### The task
What is the number of lines in the data that contain "computer"? Nothing besides that number, please.

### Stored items
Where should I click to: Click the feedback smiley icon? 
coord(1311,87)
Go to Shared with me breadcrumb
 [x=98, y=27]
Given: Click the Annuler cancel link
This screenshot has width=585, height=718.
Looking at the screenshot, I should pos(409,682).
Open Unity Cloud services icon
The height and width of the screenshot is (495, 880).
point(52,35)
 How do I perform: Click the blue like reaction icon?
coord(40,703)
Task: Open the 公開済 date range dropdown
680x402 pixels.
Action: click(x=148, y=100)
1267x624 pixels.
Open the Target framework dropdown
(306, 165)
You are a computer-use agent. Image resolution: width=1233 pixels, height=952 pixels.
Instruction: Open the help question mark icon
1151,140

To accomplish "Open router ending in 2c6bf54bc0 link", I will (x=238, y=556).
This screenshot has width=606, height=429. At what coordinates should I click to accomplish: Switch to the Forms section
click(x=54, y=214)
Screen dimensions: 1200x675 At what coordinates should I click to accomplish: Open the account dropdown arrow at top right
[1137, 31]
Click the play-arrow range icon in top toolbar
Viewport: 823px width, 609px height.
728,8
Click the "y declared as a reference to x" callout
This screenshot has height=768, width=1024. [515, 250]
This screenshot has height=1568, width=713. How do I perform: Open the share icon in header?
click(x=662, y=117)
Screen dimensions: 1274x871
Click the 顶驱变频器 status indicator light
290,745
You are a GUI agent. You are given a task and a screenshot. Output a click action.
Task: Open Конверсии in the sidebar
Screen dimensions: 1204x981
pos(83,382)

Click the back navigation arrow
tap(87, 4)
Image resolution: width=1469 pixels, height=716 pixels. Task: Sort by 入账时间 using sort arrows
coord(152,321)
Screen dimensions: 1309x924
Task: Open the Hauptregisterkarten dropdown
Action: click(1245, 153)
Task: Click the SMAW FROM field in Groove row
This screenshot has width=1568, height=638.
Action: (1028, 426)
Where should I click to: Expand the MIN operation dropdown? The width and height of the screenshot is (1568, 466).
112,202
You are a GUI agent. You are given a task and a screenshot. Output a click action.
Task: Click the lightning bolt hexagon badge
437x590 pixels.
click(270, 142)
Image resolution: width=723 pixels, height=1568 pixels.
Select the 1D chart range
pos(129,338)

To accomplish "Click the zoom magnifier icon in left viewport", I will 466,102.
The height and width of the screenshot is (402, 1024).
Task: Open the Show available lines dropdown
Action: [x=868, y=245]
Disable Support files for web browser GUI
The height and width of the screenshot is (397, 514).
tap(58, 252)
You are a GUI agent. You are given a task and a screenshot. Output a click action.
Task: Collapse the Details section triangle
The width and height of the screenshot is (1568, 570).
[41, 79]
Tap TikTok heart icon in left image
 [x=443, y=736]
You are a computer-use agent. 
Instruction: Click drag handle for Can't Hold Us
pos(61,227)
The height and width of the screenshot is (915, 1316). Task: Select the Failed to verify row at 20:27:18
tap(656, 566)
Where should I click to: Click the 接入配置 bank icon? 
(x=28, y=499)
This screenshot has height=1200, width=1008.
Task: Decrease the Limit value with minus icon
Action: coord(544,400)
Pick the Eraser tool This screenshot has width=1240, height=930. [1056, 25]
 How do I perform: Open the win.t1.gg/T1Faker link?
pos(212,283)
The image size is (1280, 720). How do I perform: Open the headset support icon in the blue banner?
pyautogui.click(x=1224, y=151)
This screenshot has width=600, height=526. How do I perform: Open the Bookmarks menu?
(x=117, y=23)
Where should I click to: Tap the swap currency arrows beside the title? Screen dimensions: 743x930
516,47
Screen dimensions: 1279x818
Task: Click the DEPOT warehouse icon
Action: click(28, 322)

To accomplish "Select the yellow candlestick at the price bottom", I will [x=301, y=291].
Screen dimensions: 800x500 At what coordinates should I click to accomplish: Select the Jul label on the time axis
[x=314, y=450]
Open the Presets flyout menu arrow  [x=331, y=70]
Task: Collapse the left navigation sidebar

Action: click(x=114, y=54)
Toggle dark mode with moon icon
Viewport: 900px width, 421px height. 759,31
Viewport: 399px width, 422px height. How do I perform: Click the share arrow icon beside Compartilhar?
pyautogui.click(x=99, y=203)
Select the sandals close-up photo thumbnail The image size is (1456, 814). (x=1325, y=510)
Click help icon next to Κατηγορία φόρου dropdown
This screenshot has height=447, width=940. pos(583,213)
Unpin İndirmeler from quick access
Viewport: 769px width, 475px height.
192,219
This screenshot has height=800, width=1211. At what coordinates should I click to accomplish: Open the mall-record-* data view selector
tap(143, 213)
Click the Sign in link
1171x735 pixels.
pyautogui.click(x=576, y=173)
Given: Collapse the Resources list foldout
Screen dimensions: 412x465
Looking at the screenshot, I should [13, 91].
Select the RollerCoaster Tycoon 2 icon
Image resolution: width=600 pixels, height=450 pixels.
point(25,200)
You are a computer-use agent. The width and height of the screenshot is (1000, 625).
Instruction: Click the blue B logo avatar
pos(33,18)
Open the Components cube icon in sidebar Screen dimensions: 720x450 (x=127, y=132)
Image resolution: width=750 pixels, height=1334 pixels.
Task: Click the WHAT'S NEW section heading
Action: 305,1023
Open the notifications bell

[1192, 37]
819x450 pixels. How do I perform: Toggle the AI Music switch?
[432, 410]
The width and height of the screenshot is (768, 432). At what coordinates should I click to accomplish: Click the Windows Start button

### Written answer
3